---- Source data

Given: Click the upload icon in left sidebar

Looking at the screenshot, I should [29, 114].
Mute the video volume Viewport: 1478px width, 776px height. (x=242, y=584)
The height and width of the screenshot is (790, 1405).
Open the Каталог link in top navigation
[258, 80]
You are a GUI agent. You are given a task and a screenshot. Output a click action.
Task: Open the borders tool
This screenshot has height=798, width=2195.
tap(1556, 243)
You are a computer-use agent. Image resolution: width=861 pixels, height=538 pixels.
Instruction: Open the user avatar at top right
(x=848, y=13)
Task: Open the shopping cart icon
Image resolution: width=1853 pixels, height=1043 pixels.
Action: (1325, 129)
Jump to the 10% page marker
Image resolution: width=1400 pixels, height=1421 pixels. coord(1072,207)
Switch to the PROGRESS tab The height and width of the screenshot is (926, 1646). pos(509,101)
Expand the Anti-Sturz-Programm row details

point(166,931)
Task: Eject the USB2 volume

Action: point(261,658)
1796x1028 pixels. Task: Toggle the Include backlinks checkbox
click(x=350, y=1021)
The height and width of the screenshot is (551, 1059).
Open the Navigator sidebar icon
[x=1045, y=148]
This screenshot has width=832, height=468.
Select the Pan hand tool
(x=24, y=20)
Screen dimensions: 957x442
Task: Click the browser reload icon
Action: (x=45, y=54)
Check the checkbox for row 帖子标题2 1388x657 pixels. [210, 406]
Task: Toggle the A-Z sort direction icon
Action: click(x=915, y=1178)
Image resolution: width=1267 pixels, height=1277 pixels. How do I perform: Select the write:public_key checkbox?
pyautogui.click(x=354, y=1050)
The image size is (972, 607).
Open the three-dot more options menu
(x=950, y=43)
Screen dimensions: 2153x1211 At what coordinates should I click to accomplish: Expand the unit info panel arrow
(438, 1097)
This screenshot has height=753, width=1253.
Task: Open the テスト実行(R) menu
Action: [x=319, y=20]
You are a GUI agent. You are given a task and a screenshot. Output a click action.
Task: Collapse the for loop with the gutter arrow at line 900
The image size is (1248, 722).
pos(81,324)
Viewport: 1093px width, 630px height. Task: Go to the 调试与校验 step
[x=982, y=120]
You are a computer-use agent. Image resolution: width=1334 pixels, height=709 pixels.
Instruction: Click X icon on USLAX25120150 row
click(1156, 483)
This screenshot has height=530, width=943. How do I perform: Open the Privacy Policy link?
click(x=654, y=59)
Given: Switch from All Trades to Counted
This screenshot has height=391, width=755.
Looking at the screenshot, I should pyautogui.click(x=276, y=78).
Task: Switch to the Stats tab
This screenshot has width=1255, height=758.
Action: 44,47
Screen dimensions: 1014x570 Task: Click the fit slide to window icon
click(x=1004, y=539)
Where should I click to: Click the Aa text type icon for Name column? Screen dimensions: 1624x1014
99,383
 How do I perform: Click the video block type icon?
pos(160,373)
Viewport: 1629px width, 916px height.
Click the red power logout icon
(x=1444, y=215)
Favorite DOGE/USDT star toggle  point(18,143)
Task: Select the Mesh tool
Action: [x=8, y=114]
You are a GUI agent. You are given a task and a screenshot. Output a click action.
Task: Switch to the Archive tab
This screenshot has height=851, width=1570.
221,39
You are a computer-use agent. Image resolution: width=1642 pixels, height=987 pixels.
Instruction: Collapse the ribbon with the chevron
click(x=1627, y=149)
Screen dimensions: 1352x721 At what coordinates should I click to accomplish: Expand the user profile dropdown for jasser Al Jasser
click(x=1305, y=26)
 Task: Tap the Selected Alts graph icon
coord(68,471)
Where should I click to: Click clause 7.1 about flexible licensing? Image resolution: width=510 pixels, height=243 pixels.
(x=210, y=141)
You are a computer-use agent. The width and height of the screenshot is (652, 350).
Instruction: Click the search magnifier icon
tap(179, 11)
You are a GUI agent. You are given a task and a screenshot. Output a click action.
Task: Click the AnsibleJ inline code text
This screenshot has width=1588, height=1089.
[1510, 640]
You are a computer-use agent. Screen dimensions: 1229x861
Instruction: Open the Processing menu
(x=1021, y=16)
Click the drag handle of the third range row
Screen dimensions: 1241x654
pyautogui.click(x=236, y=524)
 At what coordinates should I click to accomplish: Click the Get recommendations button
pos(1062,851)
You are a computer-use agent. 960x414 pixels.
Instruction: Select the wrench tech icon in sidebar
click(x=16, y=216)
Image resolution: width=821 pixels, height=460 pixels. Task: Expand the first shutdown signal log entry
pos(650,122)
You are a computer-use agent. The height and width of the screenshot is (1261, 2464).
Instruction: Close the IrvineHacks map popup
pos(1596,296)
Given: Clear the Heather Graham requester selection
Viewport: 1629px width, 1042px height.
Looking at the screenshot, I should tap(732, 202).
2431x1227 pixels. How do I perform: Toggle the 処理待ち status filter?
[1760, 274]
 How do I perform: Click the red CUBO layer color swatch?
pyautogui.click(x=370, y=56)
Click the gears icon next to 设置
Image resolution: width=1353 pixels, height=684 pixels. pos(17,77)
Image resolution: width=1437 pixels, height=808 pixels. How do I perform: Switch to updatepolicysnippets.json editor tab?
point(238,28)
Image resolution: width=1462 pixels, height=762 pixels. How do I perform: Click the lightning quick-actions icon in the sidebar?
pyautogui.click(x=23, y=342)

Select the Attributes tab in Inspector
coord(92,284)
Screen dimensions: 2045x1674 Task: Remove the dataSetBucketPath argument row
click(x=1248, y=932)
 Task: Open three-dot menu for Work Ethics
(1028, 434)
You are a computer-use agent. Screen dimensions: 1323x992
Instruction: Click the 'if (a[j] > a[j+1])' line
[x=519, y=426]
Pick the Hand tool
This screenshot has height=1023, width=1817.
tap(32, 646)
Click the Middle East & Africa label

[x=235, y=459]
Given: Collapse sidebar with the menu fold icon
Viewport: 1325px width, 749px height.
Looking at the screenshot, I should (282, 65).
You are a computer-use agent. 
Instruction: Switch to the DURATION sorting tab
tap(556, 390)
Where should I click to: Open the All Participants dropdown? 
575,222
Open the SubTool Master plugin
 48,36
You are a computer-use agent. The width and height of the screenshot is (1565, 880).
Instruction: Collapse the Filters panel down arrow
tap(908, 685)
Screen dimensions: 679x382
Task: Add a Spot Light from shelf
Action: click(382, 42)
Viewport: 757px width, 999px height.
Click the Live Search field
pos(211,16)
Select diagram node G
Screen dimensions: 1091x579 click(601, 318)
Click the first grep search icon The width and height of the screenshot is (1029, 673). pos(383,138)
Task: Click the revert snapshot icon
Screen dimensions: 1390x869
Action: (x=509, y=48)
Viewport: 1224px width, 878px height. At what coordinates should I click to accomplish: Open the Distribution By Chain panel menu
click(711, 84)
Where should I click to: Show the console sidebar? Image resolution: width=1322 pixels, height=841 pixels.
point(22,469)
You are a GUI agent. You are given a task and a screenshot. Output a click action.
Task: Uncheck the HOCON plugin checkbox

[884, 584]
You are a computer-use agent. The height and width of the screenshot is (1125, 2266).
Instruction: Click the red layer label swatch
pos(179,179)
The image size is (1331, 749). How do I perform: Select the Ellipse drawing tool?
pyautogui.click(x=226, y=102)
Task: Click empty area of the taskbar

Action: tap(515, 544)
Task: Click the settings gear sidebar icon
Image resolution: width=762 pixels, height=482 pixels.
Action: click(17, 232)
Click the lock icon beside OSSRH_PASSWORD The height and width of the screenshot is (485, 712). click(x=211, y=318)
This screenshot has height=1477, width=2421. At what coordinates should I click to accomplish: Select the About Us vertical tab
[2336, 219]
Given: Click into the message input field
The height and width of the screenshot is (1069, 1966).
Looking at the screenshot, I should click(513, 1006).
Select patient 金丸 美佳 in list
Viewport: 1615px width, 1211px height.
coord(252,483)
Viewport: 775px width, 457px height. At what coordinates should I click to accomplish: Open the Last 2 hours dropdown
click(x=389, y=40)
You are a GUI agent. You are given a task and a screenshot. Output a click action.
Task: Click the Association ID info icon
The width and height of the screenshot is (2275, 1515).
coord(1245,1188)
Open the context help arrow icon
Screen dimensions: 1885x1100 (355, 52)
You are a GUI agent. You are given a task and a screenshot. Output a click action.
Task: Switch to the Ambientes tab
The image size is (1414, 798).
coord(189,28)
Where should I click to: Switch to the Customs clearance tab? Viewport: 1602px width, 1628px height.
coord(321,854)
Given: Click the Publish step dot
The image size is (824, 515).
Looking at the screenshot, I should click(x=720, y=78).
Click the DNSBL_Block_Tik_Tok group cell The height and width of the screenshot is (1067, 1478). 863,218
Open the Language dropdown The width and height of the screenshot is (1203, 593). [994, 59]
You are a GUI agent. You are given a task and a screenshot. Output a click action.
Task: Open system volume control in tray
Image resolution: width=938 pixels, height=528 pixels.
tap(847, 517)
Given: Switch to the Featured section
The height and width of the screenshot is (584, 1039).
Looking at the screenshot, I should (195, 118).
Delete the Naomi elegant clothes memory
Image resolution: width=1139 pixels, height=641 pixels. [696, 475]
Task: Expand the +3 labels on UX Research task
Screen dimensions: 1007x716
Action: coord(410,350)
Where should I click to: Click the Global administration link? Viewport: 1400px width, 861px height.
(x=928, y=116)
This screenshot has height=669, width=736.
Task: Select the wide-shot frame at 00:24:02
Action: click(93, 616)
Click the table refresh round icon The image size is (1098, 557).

--------

Problem details: In the listing above, locate the line containing "Mute the video" and the line containing "The height and width of the screenshot is (551, 1059).", then transcribe both and every line between them verbatim.

Task result:
Mute the video volume Viewport: 1478px width, 776px height. (x=242, y=584)
The height and width of the screenshot is (790, 1405).
Open the Каталог link in top navigation
[258, 80]
You are a GUI agent. You are given a task and a screenshot. Output a click action.
Task: Open the borders tool
This screenshot has height=798, width=2195.
tap(1556, 243)
You are a computer-use agent. Image resolution: width=861 pixels, height=538 pixels.
Instruction: Open the user avatar at top right
(x=848, y=13)
Task: Open the shopping cart icon
Image resolution: width=1853 pixels, height=1043 pixels.
Action: (1325, 129)
Jump to the 10% page marker
Image resolution: width=1400 pixels, height=1421 pixels. coord(1072,207)
Switch to the PROGRESS tab The height and width of the screenshot is (926, 1646). pos(509,101)
Expand the Anti-Sturz-Programm row details

point(166,931)
Task: Eject the USB2 volume

Action: point(261,658)
1796x1028 pixels. Task: Toggle the Include backlinks checkbox
click(x=350, y=1021)
The height and width of the screenshot is (551, 1059).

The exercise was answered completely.